Documenting Your Claim
Documentation matters, and the window to collect it closes fast. If you were injured at a Turner site:
- Report the accident in writing — get a copy of the incident report. Do not let the site super take a verbal account and walk away.
- Photograph everything before leaving if you can — the scaffold, the ladder, the floor opening, the debris, whatever caused the injury. Conditions change fast on active construction sites.
- Get witness names and contact information — other tradespeople on that floor, anyone who saw what happened
- Seek medical attention immediately — go to the ER or urgent care the same day. A gap in medical treatment becomes an argument against you
- Write down what happened while it's fresh — a personal record of events in your own words, dated, before you speak to insurance adjusters
- Don't sign anything from Turner's insurance carrier, claims adjusters, or attorneys without your own lawyer reviewing it first
Turner's project records — safety inspection logs, subcontractor daily reports, toolbox talk records, OSHA 300 logs — are all potentially relevant and can be obtained through litigation discovery. An attorney can also issue litigation holds to prevent record destruction.
Common Questions
I'm an ironworker employed by a steel sub — can I sue Turner directly?
Yes. Labor Law 240(1) applies to contractors and owners regardless of whether they employed the worker. Turner's role as GC on the project is sufficient to bring it within the statute. Iron and steel erection work involves constant exposure to fall hazards and falling object risks — precisely what 240(1) was written to address.
Turner's safety team says I violated their safety rules — does that hurt my case?

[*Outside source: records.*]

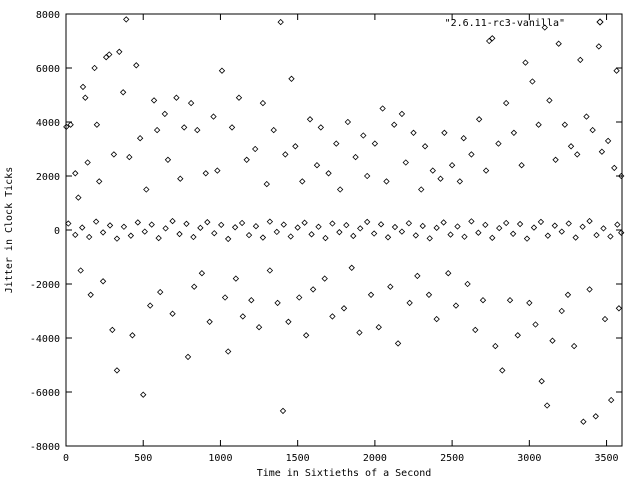 Image resolution: width=640 pixels, height=480 pixels. I want to click on y-tick-label-5: 2000, so click(48, 178).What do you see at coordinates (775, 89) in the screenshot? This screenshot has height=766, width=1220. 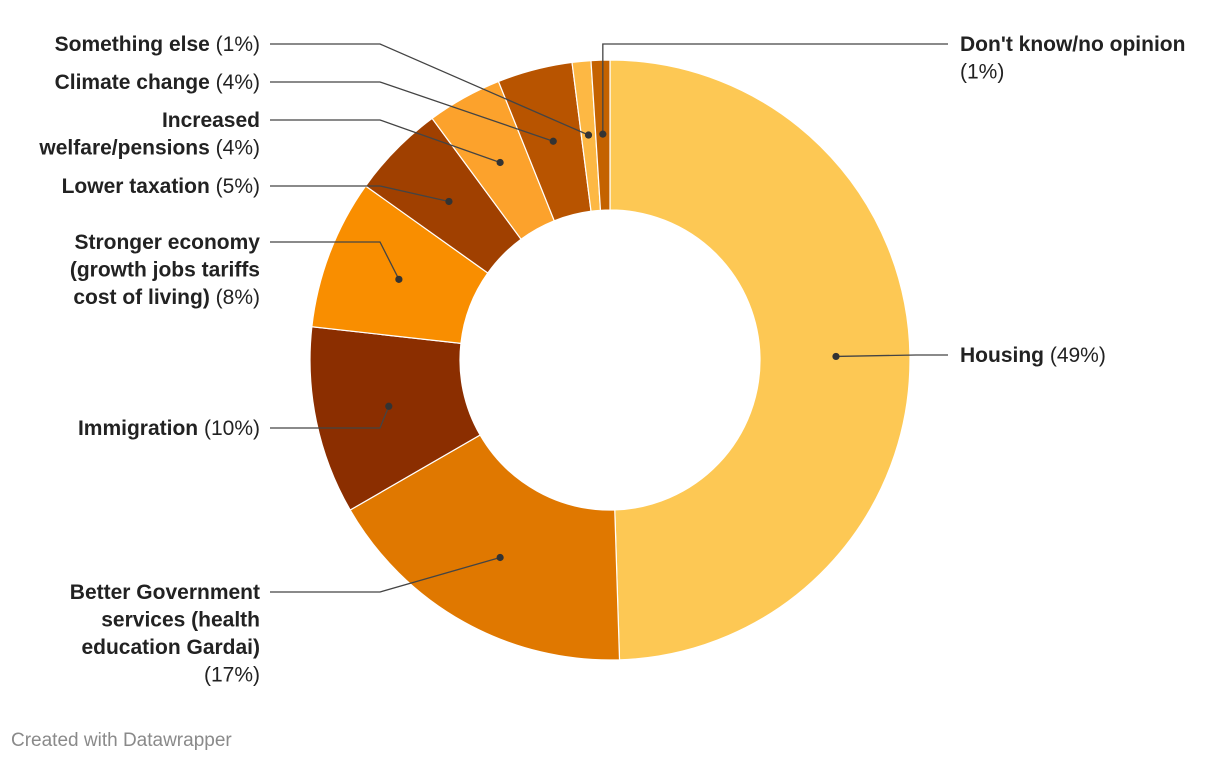 I see `leader-line-don-t-know-no-opinion` at bounding box center [775, 89].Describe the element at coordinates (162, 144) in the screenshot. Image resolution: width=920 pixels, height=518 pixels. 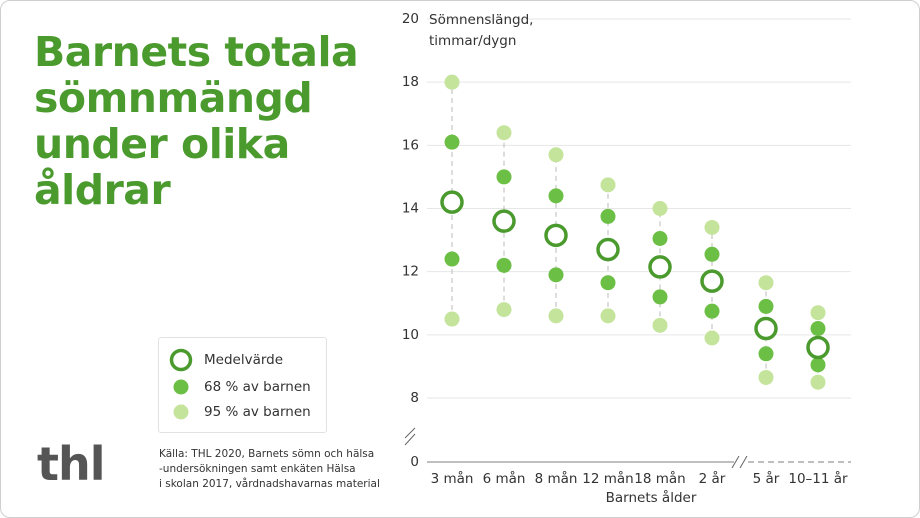
I see `title-line: under olika` at that location.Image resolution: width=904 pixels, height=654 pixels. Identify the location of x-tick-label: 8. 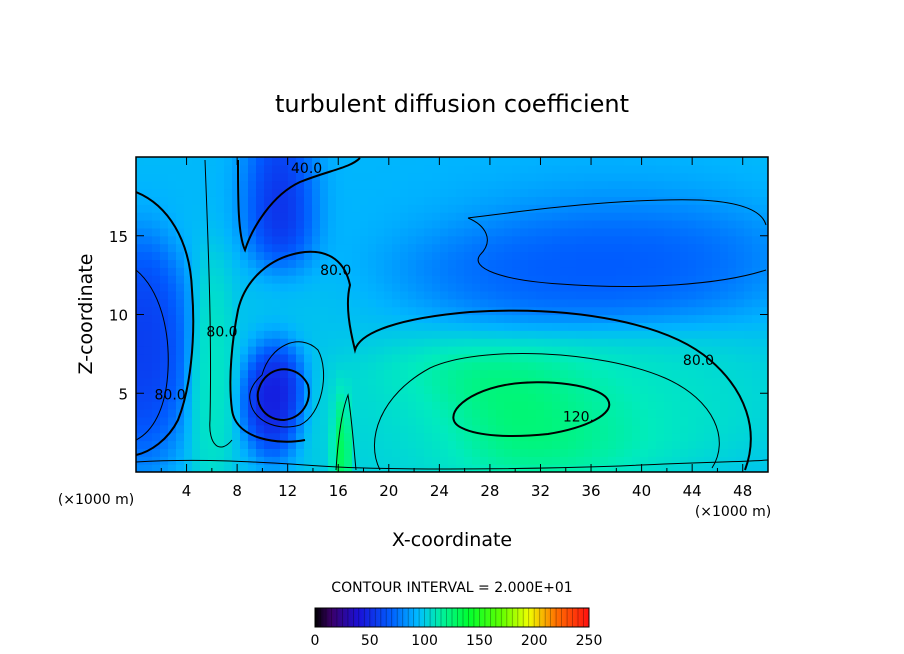
(237, 491). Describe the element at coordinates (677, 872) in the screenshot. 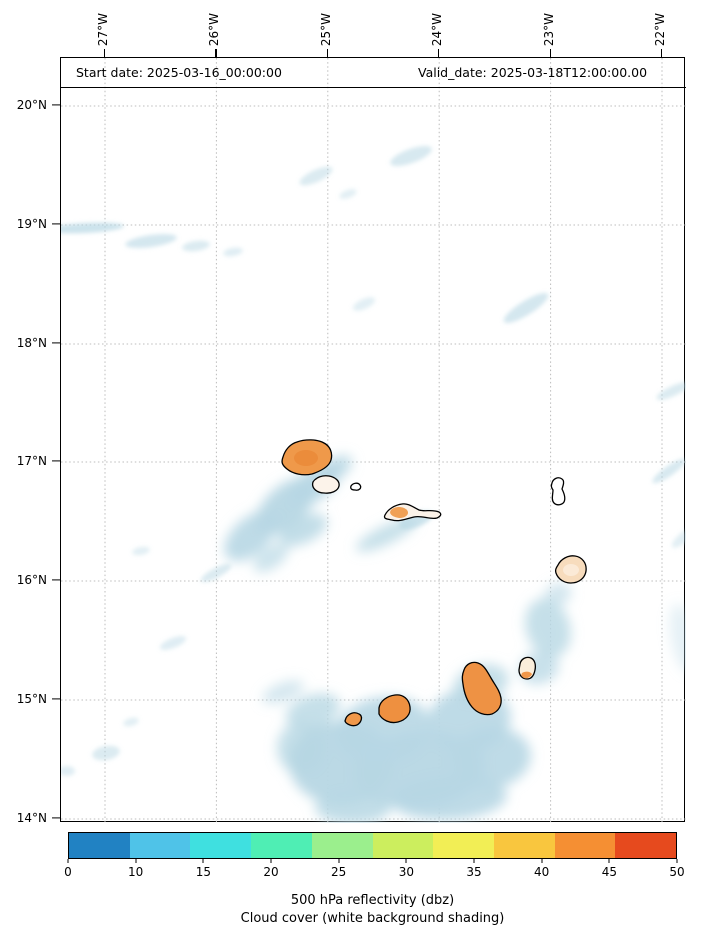

I see `colorbar-tick-label: 50` at that location.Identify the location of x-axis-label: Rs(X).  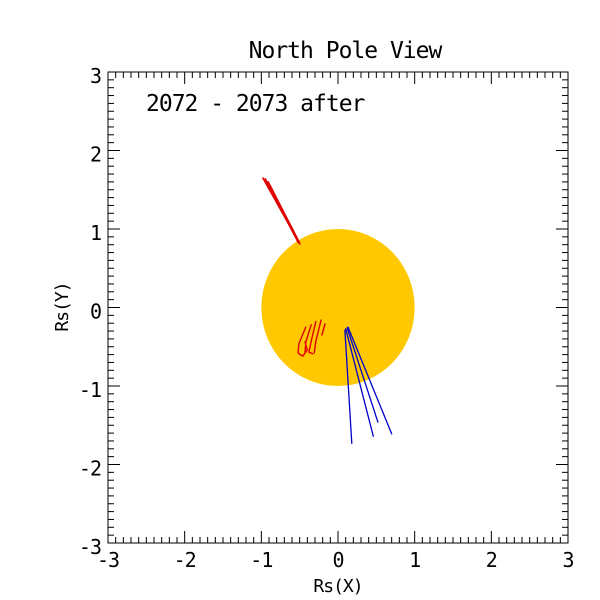
(338, 586). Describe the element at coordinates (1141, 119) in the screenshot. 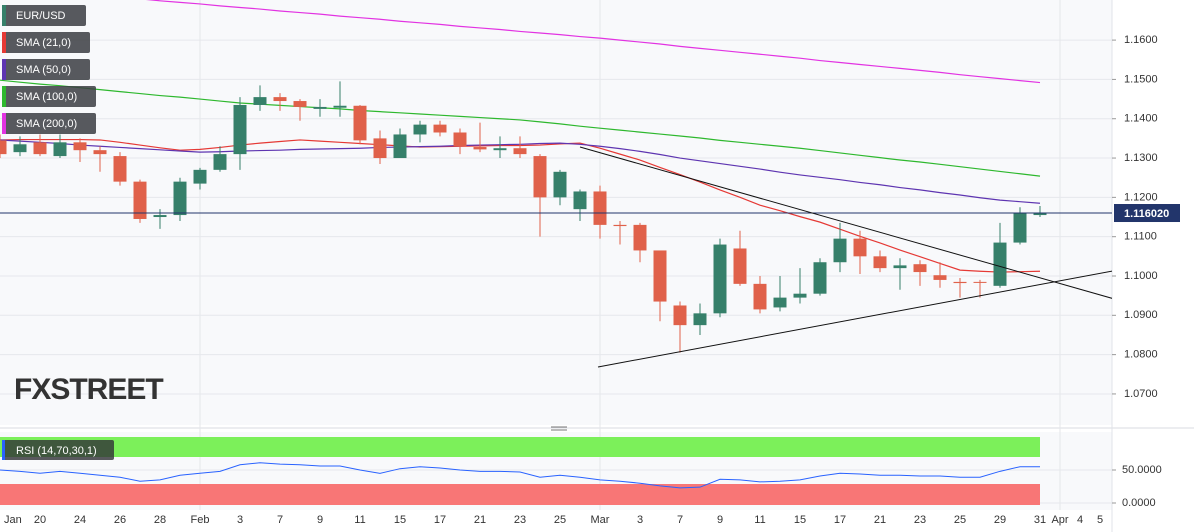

Under Labor Law 240(1), comparative fault is not a defense. Even if Turner can point to a safety rule you technically violated, that doesn't eliminate their liability if the safety device was inadequate. The "sole proximate cause" defense requires Turner to show no safety violation contributed to the accident — a high bar that courts apply narrowly. A safety rule violation by the worker is almost never enough.
What if I got hurt on a Turner project that's publicly funded — like a hospital or transit project?
If a government entity owns the property (a public hospital, an MTA station, a public university), that entity is a potential defendant alongside Turner. Public entity defendants trigger the 90-day Notice of Claim requirement. Your injury claim against the contractor (Turner) likely still follows the standard 3-year personal injury statute of limitations, but you need an attorney to sort through the specific defendants and deadlines in your case.
What's the difference between a workers' comp claim and a Labor Law claim against Turner?
Workers' comp pays medical bills and about two-thirds of your average weekly wage, with no pain and suffering component. A Labor Law 240/241 claim against Turner is a civil lawsuit seeking full damages including pain and suffering and full wage replacement. You can collect both. Your comp carrier gets a lien on the third-party recovery, but net recoveries in serious cases are almost always far larger than comp benefits alone.